One day my mom just said to me, ‘I don’t want you hanging out with her anymore.’ I was hurt. I didn’t understand, and I asked her why and she just said, ‘I don’t want to talk about it.’
To many who might be listening to this and wondering, ‘Did this coach do something to you,’ the answer is absolutely not. All she did was open her world up. Never even said, ‘Oh I’m a lesbian.’ She just said this is who I am. And I looked up to her.
At that time, I didn’t have any brothers or sisters in the house, they were much older than me and moved out. So I appreciated her guidance.

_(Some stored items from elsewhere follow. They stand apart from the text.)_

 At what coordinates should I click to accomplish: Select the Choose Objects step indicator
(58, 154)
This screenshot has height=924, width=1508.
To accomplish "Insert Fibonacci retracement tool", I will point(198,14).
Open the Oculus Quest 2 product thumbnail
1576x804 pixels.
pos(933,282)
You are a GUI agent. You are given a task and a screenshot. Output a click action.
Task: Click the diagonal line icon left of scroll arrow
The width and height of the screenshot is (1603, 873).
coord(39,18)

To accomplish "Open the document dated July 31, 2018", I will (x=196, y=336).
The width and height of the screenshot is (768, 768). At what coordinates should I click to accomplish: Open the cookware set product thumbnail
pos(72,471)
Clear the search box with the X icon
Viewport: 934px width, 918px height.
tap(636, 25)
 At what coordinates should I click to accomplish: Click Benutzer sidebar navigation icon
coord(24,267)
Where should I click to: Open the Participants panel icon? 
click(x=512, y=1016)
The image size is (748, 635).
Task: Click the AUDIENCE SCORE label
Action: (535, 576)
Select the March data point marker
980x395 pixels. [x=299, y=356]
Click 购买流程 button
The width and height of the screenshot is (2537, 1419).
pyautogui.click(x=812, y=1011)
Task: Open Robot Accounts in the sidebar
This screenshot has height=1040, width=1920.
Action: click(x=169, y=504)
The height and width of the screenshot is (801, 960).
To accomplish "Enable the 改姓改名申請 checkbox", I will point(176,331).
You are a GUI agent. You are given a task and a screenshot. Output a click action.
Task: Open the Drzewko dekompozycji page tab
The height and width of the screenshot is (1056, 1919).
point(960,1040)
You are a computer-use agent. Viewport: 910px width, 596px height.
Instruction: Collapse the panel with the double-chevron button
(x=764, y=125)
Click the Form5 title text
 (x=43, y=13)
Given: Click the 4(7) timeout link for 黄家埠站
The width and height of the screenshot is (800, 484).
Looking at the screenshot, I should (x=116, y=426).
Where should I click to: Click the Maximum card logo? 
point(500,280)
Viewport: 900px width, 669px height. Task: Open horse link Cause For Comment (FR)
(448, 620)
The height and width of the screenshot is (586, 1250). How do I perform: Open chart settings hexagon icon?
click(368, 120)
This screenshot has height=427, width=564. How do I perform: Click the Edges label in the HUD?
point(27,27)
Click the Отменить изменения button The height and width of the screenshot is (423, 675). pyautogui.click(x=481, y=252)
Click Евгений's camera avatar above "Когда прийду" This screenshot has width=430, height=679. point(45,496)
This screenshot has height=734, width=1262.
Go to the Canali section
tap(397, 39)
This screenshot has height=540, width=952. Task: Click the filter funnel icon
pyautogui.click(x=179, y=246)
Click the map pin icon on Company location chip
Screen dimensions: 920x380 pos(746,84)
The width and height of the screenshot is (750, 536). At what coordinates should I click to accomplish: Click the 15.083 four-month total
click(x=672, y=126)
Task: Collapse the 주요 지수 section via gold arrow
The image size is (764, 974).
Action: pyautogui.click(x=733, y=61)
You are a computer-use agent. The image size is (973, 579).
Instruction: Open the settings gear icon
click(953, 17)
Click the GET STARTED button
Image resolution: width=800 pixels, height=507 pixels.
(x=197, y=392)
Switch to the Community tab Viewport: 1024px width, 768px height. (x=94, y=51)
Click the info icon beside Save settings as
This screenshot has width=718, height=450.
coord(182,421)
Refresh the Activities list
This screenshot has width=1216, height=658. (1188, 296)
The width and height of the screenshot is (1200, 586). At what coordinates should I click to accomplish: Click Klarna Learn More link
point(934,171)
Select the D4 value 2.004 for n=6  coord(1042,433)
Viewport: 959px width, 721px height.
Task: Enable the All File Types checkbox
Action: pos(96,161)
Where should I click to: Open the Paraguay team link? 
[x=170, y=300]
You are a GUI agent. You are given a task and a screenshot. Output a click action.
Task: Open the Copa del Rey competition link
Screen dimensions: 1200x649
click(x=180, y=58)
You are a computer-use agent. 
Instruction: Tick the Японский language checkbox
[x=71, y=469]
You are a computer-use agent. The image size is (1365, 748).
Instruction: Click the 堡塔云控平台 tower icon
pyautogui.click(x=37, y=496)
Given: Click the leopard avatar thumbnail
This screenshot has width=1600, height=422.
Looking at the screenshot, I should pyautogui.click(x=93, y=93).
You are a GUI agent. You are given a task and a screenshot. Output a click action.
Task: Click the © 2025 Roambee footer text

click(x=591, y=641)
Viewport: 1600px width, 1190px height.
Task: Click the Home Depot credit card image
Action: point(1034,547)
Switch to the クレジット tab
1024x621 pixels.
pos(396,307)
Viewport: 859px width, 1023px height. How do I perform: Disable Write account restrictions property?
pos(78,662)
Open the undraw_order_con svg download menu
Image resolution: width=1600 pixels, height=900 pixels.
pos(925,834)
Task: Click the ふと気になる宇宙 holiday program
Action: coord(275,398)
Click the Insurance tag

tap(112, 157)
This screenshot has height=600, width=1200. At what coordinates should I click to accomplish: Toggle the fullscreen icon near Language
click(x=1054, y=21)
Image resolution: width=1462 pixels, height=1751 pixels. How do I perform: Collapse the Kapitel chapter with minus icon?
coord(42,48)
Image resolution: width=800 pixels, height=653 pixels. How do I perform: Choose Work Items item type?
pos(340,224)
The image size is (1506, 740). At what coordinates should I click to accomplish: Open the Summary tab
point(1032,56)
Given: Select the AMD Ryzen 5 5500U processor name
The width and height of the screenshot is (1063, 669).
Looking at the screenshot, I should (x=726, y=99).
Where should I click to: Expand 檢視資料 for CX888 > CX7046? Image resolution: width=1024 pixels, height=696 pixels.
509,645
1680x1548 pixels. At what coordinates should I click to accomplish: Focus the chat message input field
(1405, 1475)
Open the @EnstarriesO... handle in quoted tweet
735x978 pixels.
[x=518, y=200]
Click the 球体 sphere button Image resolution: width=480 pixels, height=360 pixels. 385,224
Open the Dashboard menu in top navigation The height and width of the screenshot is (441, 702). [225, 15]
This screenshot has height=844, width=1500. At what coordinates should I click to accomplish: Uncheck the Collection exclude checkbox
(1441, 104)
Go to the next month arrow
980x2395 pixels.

I was messed up for a long time, for several months. It got to a point that I contemplated suicide because I felt lost. It was like my best friend was gone. I didn’t have anyone who could give me any guidance or leadership. I couldn’t come out to any family members and tell them what I felt was going on. Who could I talk to?
I was frustrated, lonely. I felt like I had no place I could go. I didn’t know a phone number for a help line or anything. I didn’t know how to describe me, let alone how to search for help.
I knew that my sexuality was not that of the norm. I also knew that my family, in particular my mom, is very religious. I didn’t want her to have to pick between her god and me. So you keep that to yourself. You don’t really open up.
Fortunately, there was one family member, Raymond, an older cousin, maybe eight years older than me. He was really cool and down to earth. He didn’t throw any stones. He didn’t judge me. I started having daily conversations with Raymond, and he would tell me, ‘Hey man, there’s nothing wrong with you … When you get older, even if you have some attraction to women, that’s OK, that’s all right.’
He saved my life. And you know what’s ironic? Just a year ago, he took his.
When I got to college, three hours away, I got away from other people’s regimes. I was probably around 19 or 20 years old when I came out. I bought my own property by the time I was 23 years old, working for corporate America. I was an overachiever.
My mom’s not totally excited, even to this day, about my sexuality. However, she respects me as an individual. Who I am as a lesbian, it’s tiny in comparison to who I am as a person.
Life is a lot better when you’re an adult. At the moment, you might think this is all that’s going on, this might seem like the end of the world to you. But it’s not. You’re just getting started.
It’s life. Keep pressing. It definitely gets better.